It is, in fact, hitting new lows partly because of an increase in storm activity, which causes accelerating amounts of runoff into lakes, rivers and ocean beach areas.

The NRDC report, Testing the Waters, issued in July, says beach closings were their sixth-highest in 2009 in the report’s 20-year history. The number of beach closings topped 18,000 for the fifth consecutive year.

The culprit is mostly bacterial contamination blamed on antiquated sewage treatment systems. Stormwater contamination adds another dimmension to the mix.

Almost 75 percent of the beach closings were due to bacterial levels that exceeded safety standards.

When most people think about a day at the beach, they envision laid-back vacation time in Florida, California or somewhere up the East Coast. I’ll get to Florida in a minute, but the NRDC report contends that the beaches throughout the Great Lakes are in an alarming state. It’s strictly swim at your own risk in places like Wisconsin, Illinois and Michigan.

“The Great Lakes are severely stressed by aging, overwhelmed and broken by infrastructure, as well as a rapid increase in violent storms resulting from climate change and an increasingly dangerous onslaught from invasive species,” the report’s authors, Mark Dorfman and Kirsten Sinclair Rosselot, write.

“Stormwater picks up contaminants, including fecal matter from pets, wildlife, farm animals, and in some cases humans, as it runs off surfaces. In areas with combined sewer systems, stormwater runoff is routed to sewage treatment, a practice that is intended to remove pollutants from the stormwater before it is discharged. However, heavy rain events can overwhelm combined sewage treatment plants, resulting in the discharge of raw or partially treated sewage in what’s known as a CSO (combined sewer overflow).”

In other words, it might be best to stick to the volleyball court.

Florida has some world-class beaches and they have a pretty good international image. In my neck of the woods, which is the stretch of the southeast coast from Boca Raton up to Jupiter, the water quality tends to be pretty stable – there were no beach closings at all in 2009.

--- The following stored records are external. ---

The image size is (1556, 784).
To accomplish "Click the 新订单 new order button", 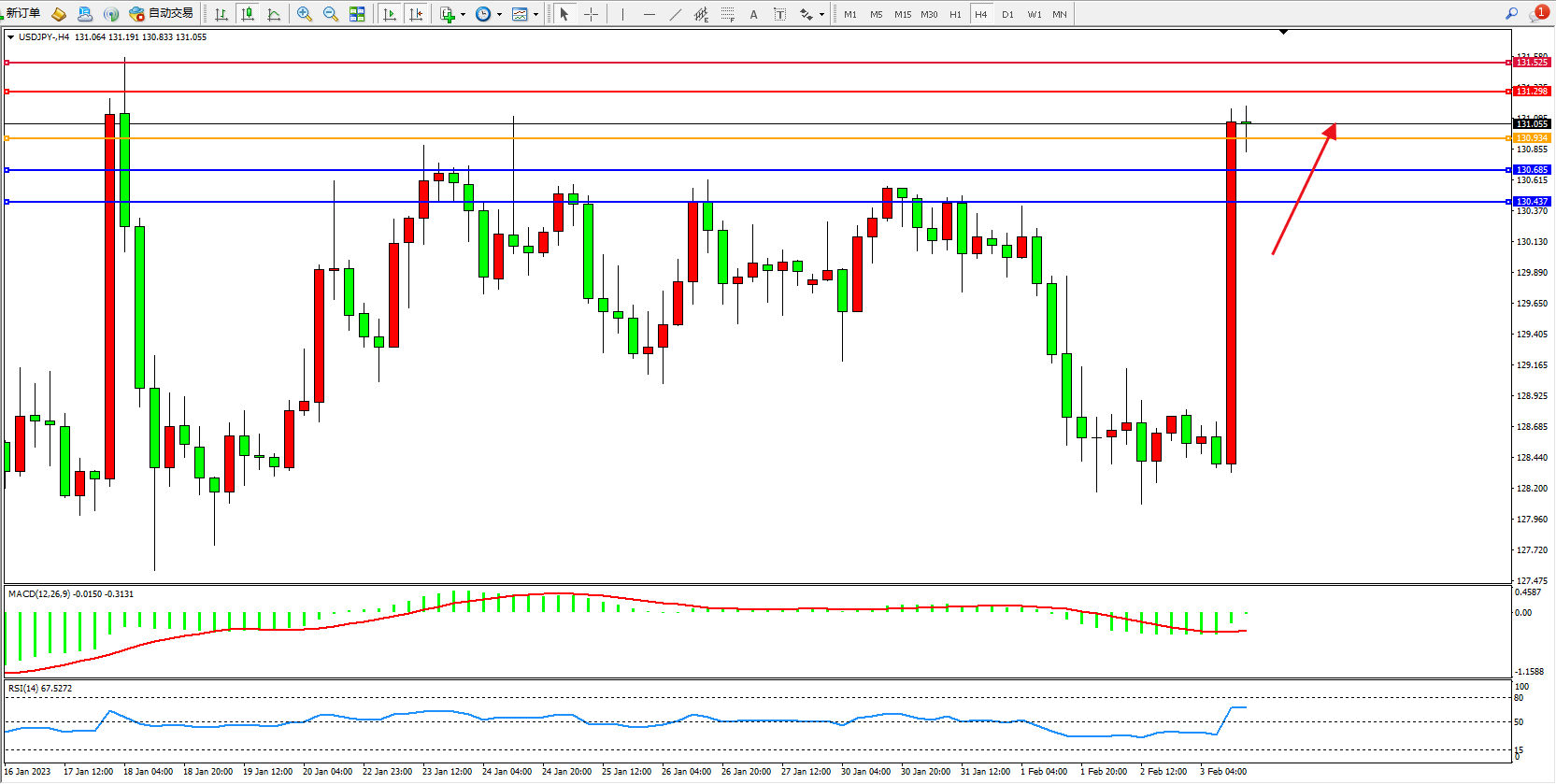I will pyautogui.click(x=22, y=13).
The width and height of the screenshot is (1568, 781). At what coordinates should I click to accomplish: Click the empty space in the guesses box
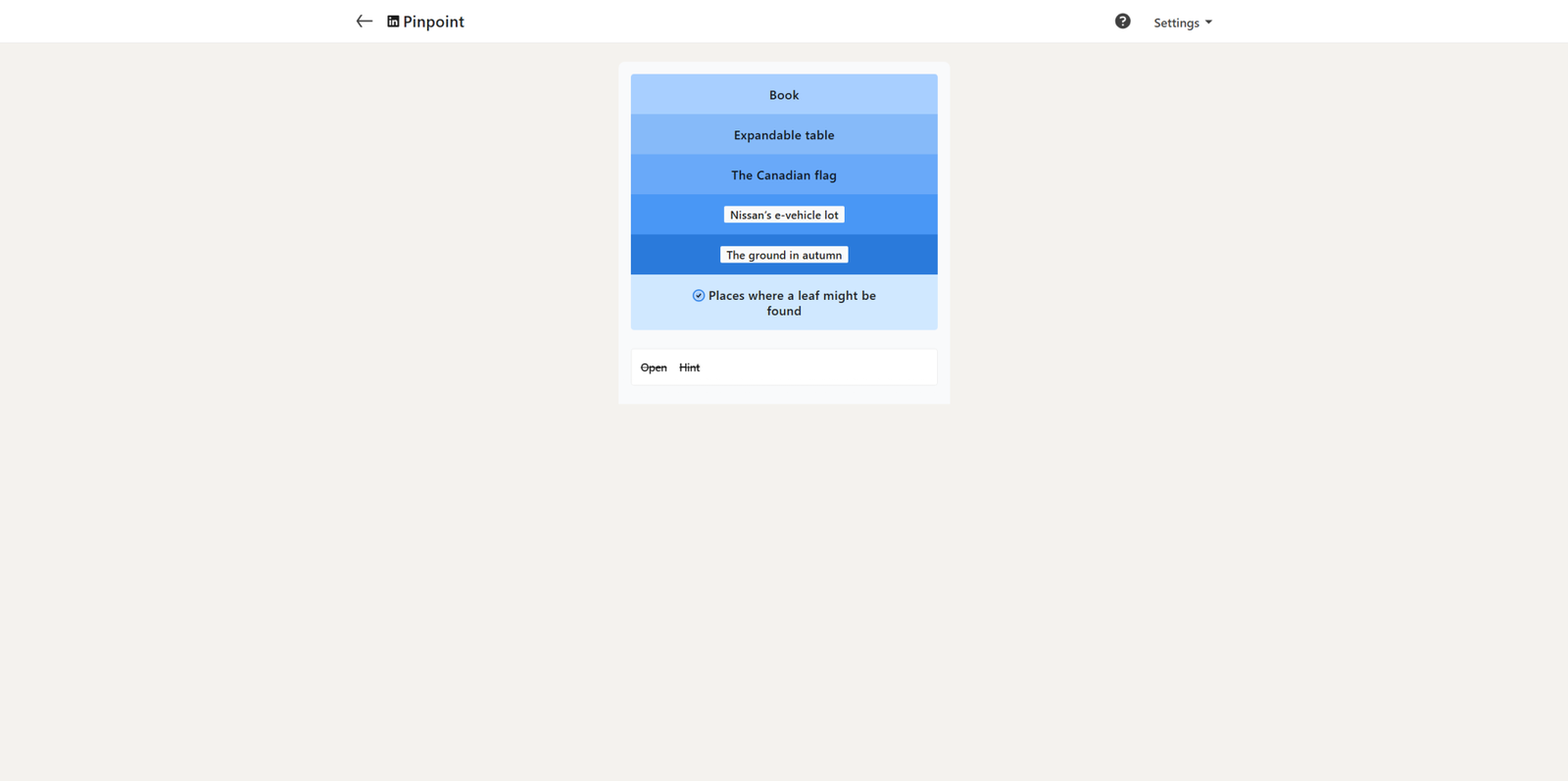(x=823, y=367)
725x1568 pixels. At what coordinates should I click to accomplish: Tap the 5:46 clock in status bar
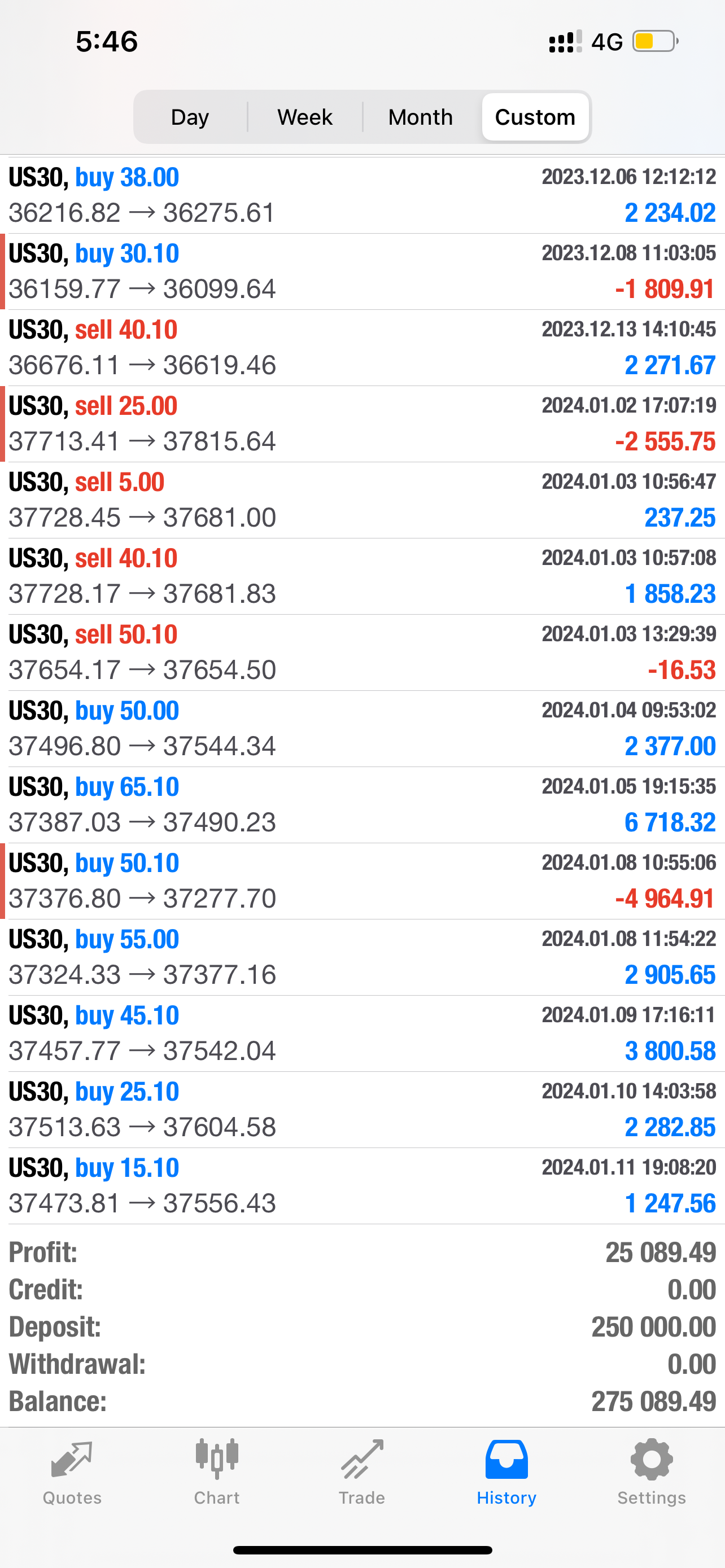pos(107,41)
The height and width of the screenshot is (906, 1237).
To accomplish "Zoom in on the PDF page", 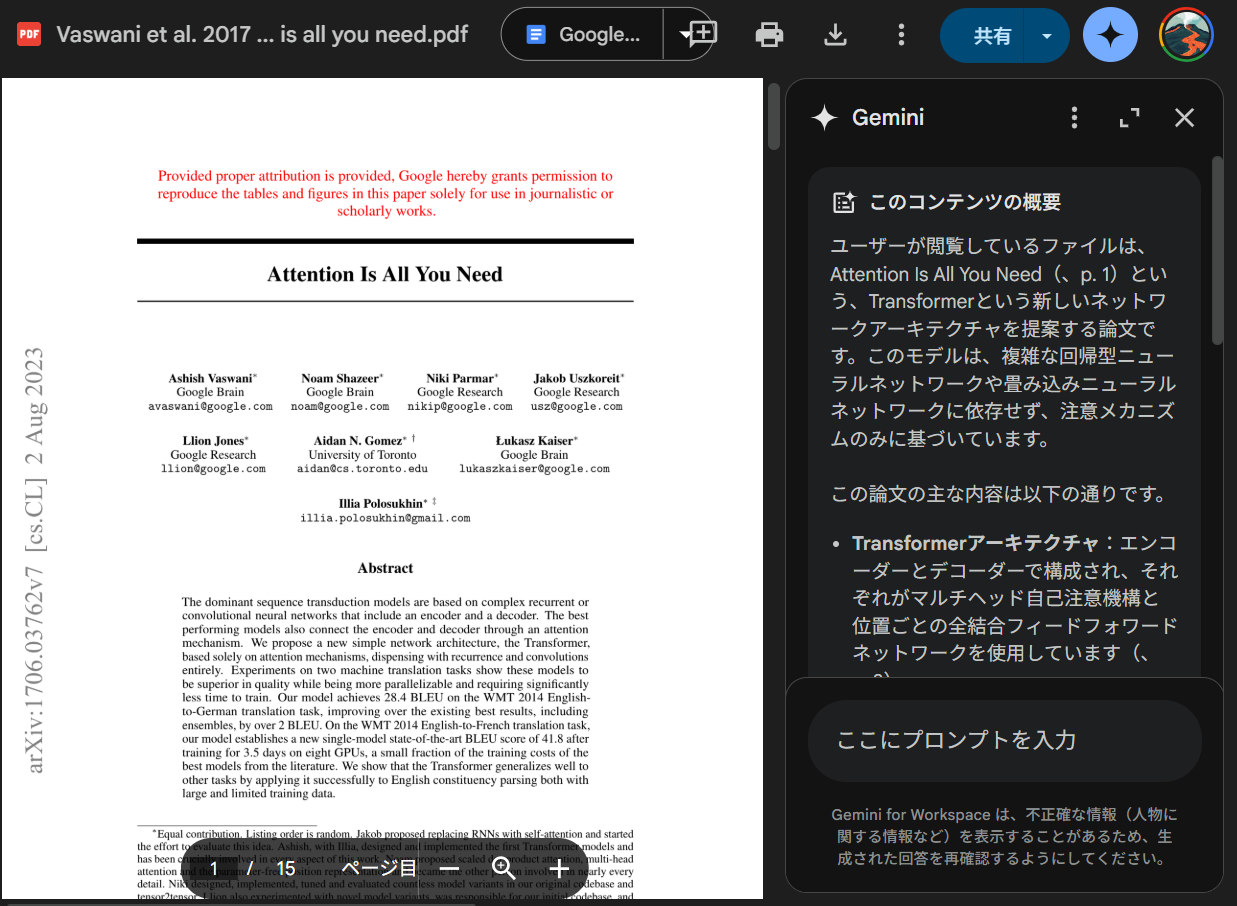I will click(559, 868).
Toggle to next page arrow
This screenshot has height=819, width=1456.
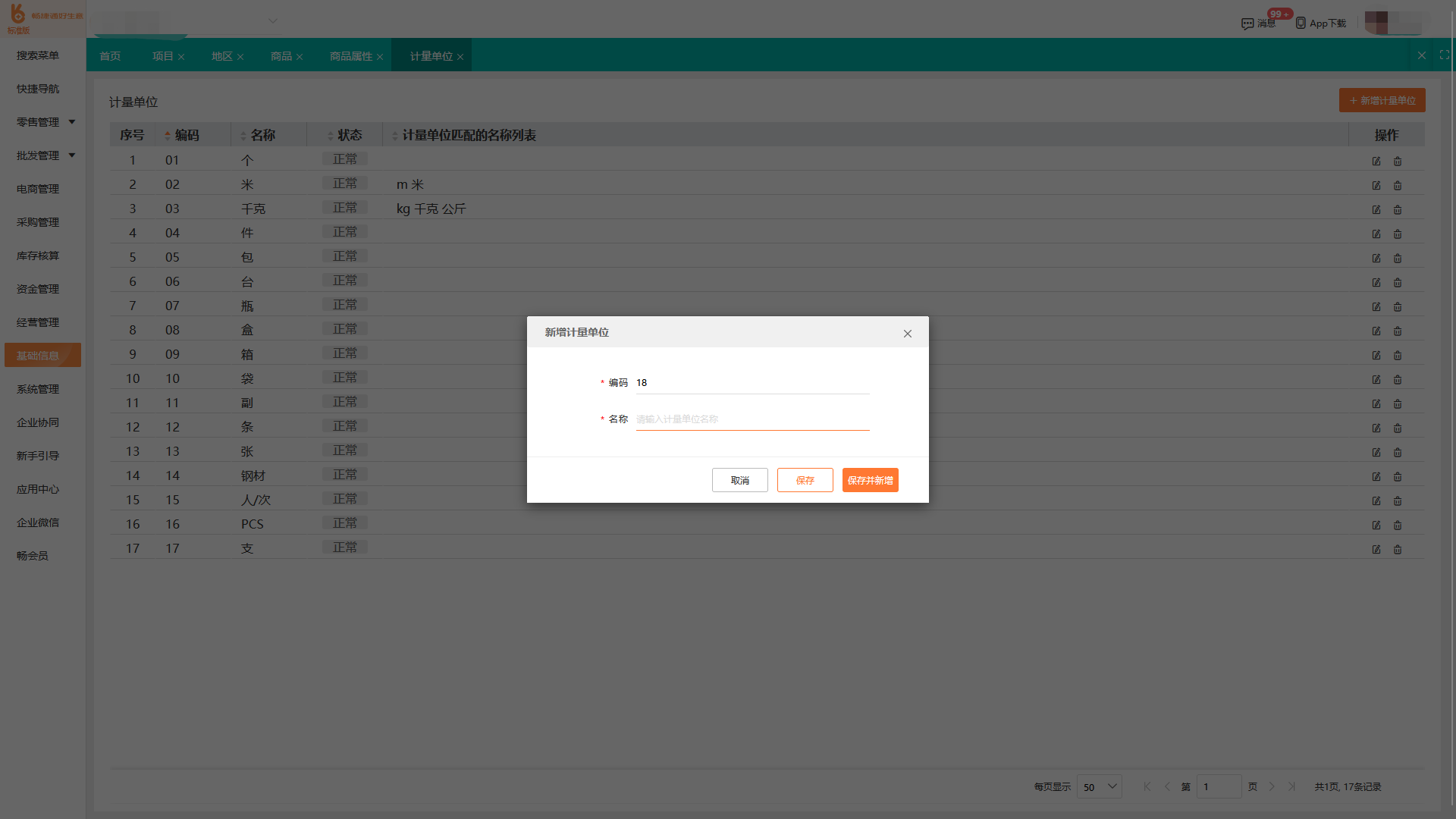coord(1272,787)
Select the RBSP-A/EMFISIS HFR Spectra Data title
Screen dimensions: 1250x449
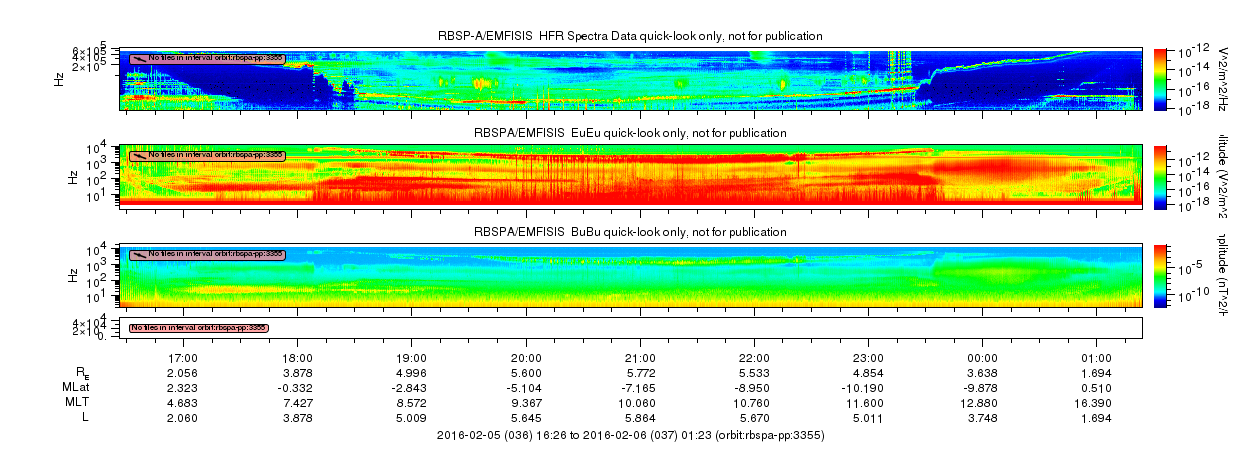(x=630, y=36)
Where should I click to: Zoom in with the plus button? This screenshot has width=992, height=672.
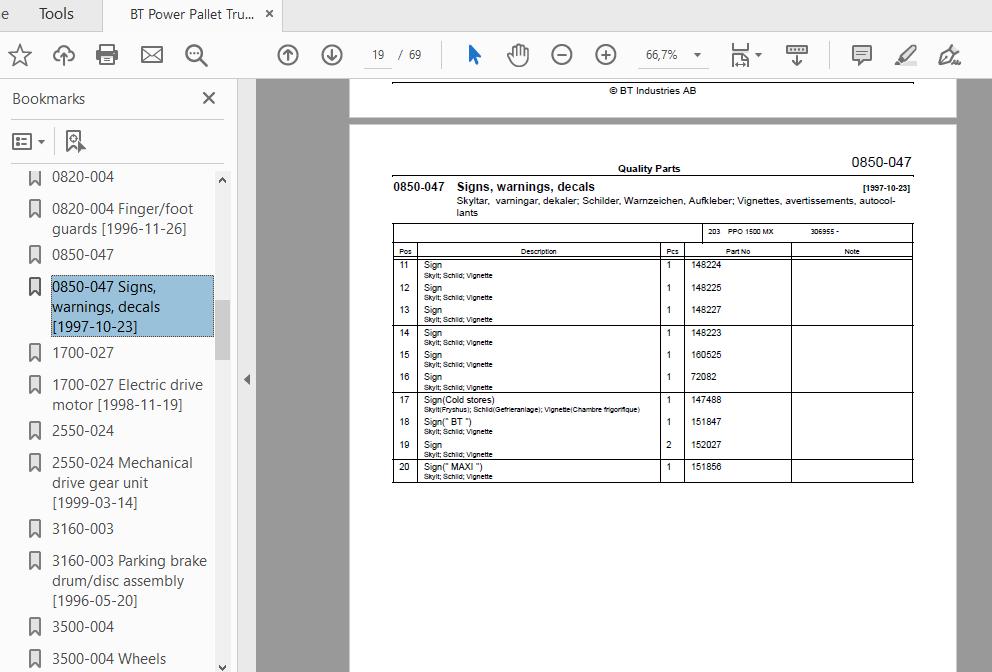point(606,55)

But head down to the Keys if you want to see what real trouble looks like. During the height of the mania surrounding the Deepwater Horizon oil spill in May and June, there was justifiable concern about the fine beaches of the northern Gulf. But there was real panic that the beaches in the Keys would be fouled.

I received a call from a long-time friend, an attorney who lives and works in the Great Lakes area, who said what a shame it was that the “pristine” beaches of the Keys might be damaged. Any oil in the Keys would be an environmental horror story, to be sure.

But the beaches in the Keys are hardly pristine, mainly due to outdated sewage systems. I haven’t been to Key West for a while, but the last time I was there they had skull & crossbones warning signs posted on Smathers Beach. There were seven closing or advisory days at Smathers Beach in 2009, but other beaches in Monroe County had a lot more — in fact up to 56 advisory days according to the NRDC. (I still love the Keys, but let’s face it – the area isn’t known for its beaches.)

Swimming in contaminated water, by the way, can cause intestinal illness, respiratory problems and skin irritation. So warnings are important, but there’s often a 24 hour lag time between water testing and safety advisories.

Starting in 2012, the Environmental Protection Agency will finally upgrade beach water quality standards for the first time in 20 years. One result will be same-day water testing leading to quicker advisories.

As for getting to the root of the problem though, which is outdated sewage and runoff infrastructure, I am not exactly riding a wave of hope. With state and local budgets already strained – and a seemingly unstoppable tide of belt-tightening at the federal level – it may be a while before a day at the beach comes without a warning label.